おれの粘膜と崎山の指に擦られてジェルがたてるくちゅくちゅというなんとも卑猥な音が、この見慣れた部屋をさらに淫靡な世界に色づけてゆく。
「友樹・・・スゴイ好き・・・どうしようもないくらい好きや・・・だからもうちょっとガマンしてな?」
そう言うと、太腿の皮膚の薄い部分にキスをしてくる。
すると、きっとそこもおれの弱い場所だったのだろう、気がまぎれてきた。
それどころか、そんな場所にまで施されるキスに、感じてしまう自分がいる。
「ん・・・・・・」
さっきまでとは違う艶めいた声に安心したのか、中で蠢く指の動きが少し大胆になったように思った。

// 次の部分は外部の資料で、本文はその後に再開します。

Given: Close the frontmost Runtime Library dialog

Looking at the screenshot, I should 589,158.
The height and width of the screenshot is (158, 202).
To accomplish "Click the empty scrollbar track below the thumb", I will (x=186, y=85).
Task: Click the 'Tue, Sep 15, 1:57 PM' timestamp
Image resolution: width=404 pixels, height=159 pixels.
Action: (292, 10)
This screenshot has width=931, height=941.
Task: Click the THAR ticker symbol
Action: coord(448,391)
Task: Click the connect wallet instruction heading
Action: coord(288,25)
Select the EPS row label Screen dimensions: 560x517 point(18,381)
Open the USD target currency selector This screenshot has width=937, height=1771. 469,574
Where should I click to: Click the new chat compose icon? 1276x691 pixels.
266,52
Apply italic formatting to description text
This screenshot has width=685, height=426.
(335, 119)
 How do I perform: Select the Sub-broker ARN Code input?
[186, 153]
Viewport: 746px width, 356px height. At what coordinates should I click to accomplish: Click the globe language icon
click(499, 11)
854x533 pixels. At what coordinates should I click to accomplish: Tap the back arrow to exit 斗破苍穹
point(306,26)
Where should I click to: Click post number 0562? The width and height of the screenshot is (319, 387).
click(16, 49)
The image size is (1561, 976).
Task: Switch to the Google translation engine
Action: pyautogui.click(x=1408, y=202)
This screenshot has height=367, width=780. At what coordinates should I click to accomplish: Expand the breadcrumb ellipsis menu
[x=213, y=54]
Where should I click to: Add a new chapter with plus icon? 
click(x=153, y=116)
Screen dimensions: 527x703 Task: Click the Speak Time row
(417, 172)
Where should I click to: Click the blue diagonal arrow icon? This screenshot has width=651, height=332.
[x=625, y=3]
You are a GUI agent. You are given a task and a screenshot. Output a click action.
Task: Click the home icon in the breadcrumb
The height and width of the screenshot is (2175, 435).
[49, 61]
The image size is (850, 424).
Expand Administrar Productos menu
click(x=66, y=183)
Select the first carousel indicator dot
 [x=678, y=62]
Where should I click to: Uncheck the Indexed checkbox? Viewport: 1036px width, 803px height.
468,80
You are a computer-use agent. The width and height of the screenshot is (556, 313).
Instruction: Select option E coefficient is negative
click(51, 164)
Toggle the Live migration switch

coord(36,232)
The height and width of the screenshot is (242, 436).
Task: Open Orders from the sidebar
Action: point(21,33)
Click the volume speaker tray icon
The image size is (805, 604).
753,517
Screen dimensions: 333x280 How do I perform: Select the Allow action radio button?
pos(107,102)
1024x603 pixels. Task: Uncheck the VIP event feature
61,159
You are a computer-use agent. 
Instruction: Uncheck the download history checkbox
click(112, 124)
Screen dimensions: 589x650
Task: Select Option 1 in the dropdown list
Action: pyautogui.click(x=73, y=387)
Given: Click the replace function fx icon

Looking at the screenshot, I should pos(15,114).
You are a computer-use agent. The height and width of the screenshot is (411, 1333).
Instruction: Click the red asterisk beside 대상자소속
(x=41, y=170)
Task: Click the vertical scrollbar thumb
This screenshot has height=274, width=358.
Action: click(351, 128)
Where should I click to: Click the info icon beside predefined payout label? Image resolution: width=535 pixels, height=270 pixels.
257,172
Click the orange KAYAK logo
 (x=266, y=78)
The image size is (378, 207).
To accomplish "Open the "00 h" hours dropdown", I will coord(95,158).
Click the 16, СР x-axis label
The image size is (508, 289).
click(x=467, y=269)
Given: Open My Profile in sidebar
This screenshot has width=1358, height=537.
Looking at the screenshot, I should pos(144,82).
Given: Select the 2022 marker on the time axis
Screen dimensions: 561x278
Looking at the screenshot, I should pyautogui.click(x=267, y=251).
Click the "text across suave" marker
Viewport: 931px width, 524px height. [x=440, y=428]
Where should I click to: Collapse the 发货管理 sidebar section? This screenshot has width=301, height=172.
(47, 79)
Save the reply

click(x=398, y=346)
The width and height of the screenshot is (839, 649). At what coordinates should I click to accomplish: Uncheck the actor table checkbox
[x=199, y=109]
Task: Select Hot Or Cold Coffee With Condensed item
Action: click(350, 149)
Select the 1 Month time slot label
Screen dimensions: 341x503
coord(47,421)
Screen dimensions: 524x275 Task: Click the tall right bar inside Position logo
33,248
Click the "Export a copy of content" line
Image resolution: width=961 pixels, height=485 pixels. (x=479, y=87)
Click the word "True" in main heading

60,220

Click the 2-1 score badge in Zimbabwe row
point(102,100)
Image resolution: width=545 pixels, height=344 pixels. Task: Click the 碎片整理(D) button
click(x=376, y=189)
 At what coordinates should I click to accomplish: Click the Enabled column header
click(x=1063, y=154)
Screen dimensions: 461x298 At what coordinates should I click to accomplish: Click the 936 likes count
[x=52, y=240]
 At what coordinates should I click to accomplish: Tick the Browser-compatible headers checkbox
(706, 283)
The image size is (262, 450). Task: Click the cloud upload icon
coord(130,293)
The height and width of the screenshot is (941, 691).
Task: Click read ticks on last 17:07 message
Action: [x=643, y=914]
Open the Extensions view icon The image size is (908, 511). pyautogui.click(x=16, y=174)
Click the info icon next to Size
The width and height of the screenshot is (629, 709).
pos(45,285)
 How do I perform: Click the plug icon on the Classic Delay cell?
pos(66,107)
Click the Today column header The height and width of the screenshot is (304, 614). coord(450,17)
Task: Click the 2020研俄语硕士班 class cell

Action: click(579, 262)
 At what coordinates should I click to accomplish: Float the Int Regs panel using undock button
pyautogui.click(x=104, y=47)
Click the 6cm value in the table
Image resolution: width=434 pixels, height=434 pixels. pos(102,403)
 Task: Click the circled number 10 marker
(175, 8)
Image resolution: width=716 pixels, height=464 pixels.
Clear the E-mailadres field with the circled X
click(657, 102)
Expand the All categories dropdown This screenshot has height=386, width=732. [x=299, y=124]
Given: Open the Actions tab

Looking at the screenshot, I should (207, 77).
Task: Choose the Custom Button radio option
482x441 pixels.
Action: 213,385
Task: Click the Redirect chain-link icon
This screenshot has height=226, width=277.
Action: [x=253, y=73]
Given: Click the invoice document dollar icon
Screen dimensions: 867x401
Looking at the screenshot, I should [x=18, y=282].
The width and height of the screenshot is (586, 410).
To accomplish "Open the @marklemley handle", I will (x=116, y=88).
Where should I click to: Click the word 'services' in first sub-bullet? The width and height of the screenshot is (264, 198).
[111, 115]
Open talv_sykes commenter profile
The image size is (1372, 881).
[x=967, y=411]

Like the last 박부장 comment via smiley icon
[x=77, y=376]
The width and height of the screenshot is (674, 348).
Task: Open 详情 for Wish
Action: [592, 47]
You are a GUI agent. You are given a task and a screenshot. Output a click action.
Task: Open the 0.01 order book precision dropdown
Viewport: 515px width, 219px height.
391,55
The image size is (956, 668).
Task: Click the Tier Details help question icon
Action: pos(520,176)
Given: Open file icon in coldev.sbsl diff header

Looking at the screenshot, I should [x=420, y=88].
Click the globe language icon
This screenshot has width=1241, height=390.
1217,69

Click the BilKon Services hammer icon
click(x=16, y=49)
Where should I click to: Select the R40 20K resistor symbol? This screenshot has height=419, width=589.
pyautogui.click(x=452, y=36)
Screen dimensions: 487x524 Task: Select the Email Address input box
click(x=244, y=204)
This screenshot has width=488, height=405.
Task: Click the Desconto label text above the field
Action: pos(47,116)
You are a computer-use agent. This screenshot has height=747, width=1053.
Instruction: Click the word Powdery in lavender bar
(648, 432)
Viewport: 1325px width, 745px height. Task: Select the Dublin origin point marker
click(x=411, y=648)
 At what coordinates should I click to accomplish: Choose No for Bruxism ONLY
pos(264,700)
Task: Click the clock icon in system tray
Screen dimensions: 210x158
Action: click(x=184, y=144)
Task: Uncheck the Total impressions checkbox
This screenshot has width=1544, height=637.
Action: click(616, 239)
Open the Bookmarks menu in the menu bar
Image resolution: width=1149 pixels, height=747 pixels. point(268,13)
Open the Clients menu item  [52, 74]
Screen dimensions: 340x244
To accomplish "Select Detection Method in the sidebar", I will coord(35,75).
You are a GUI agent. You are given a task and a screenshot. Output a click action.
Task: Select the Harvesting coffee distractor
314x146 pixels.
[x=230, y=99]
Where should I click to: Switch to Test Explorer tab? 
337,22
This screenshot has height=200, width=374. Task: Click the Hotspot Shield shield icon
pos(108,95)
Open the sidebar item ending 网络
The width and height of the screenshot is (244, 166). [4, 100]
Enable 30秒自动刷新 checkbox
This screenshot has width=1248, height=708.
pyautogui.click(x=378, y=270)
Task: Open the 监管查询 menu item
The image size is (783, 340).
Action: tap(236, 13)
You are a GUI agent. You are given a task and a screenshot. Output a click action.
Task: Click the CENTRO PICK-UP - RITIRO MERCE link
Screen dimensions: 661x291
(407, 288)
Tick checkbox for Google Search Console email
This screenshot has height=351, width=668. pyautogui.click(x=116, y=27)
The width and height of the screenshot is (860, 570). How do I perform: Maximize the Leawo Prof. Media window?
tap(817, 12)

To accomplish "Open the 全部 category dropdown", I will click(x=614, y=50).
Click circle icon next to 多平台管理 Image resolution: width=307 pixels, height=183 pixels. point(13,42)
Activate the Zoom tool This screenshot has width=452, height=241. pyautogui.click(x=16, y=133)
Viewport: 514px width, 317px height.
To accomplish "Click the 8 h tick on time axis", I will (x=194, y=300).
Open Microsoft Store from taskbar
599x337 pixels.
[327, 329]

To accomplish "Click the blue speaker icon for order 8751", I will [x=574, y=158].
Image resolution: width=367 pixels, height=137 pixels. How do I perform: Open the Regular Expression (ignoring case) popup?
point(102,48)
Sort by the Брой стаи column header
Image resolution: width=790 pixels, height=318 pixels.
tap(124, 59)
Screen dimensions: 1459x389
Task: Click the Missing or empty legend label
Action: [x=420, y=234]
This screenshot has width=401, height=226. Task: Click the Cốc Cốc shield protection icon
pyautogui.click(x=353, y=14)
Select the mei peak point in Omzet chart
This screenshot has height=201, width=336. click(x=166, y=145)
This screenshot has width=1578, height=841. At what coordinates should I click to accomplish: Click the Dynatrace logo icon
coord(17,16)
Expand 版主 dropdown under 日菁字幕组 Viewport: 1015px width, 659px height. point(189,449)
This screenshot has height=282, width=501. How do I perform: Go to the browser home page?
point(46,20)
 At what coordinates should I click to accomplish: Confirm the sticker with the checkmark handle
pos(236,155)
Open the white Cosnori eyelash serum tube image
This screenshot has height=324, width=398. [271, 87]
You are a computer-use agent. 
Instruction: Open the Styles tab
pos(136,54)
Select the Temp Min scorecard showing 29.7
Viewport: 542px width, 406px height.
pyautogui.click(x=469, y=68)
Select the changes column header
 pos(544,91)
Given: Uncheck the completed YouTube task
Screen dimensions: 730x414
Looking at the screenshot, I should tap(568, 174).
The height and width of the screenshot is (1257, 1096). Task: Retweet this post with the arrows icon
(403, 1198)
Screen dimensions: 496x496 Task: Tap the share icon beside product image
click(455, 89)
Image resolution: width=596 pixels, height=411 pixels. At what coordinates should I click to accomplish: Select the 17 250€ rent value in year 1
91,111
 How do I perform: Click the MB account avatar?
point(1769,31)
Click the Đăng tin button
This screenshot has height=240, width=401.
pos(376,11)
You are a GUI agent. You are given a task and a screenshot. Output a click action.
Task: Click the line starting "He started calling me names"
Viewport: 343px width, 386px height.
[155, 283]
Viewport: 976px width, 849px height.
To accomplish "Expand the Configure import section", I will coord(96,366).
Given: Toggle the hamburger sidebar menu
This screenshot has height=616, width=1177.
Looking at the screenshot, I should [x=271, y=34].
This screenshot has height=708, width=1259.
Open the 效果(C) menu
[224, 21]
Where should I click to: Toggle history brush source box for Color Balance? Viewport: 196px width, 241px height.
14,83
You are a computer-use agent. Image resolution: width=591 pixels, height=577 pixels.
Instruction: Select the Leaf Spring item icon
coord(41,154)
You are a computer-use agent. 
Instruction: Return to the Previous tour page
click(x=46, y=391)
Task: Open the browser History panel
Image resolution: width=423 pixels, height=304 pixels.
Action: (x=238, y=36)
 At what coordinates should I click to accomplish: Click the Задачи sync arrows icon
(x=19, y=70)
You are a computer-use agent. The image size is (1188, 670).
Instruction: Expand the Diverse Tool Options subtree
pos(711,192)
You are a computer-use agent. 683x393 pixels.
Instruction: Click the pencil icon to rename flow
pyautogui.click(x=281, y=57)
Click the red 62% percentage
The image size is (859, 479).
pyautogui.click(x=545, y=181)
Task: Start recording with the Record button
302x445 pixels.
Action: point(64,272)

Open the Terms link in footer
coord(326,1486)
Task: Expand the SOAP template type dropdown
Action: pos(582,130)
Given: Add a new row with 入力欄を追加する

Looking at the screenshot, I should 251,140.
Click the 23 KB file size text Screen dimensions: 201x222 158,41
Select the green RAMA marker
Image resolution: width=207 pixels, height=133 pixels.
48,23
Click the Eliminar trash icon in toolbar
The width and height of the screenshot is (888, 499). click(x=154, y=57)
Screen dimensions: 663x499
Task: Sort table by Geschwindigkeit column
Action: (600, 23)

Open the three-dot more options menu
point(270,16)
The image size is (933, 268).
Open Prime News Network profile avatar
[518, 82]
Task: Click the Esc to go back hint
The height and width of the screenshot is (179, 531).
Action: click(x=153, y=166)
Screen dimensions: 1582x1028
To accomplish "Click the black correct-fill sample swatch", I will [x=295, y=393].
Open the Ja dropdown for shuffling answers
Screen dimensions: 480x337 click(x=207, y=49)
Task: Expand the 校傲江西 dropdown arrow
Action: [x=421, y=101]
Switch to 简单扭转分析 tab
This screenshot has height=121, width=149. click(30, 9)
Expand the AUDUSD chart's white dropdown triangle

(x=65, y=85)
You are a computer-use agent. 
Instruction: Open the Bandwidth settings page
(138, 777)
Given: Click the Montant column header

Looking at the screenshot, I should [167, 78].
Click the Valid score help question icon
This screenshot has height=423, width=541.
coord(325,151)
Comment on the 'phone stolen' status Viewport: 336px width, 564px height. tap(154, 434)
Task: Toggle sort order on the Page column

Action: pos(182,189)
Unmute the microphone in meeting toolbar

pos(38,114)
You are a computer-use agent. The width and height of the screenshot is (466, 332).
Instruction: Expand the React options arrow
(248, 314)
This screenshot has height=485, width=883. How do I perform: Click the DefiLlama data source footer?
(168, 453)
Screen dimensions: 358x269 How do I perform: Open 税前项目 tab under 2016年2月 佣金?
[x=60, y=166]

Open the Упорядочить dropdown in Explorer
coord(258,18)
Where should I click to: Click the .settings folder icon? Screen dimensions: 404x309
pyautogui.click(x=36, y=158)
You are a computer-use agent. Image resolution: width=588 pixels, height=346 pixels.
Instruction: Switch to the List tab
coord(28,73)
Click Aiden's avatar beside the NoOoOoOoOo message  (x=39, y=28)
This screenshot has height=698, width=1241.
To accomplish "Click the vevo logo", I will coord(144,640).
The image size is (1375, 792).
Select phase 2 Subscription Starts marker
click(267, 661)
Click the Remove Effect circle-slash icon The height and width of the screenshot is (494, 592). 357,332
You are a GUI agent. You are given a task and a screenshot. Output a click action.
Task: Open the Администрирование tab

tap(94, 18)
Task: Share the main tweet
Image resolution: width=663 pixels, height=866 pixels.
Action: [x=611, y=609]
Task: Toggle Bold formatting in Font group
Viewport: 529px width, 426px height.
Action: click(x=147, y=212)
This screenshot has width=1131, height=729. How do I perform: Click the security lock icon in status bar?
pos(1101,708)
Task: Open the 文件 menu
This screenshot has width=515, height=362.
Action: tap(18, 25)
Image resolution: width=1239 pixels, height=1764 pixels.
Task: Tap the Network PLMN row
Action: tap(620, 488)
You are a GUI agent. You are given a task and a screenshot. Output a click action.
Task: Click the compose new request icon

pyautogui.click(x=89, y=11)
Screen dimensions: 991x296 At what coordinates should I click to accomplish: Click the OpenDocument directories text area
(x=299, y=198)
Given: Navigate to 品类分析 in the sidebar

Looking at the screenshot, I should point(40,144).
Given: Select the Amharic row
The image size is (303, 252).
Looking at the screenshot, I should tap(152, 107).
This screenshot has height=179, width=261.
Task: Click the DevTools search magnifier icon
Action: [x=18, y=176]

ほんの少し下半身を捩ったとき、探られていた指が違う場所に当たった。
「ああっ・・・」
なに?今のなんだ・・・?
背筋がぞくぞくし、元気のなくなっていた前が勢いを増しそうな予感。
「ココ友樹のイイところなんやな・・・」
その言葉と同時に、指がその場所を擦り上げる。
「あっ、やっ、ダメだっ、・・・」
今度のイヤは・・・おかしくなりそうなイヤだ。
そこを押されたり擦られるたびに、勝手に声が上がる。
もちろんその声は、色を含んだ声だ。
血の巡りが早くなり、何がなんだかわからなくなる。
キモチイイ・・・それだけだった。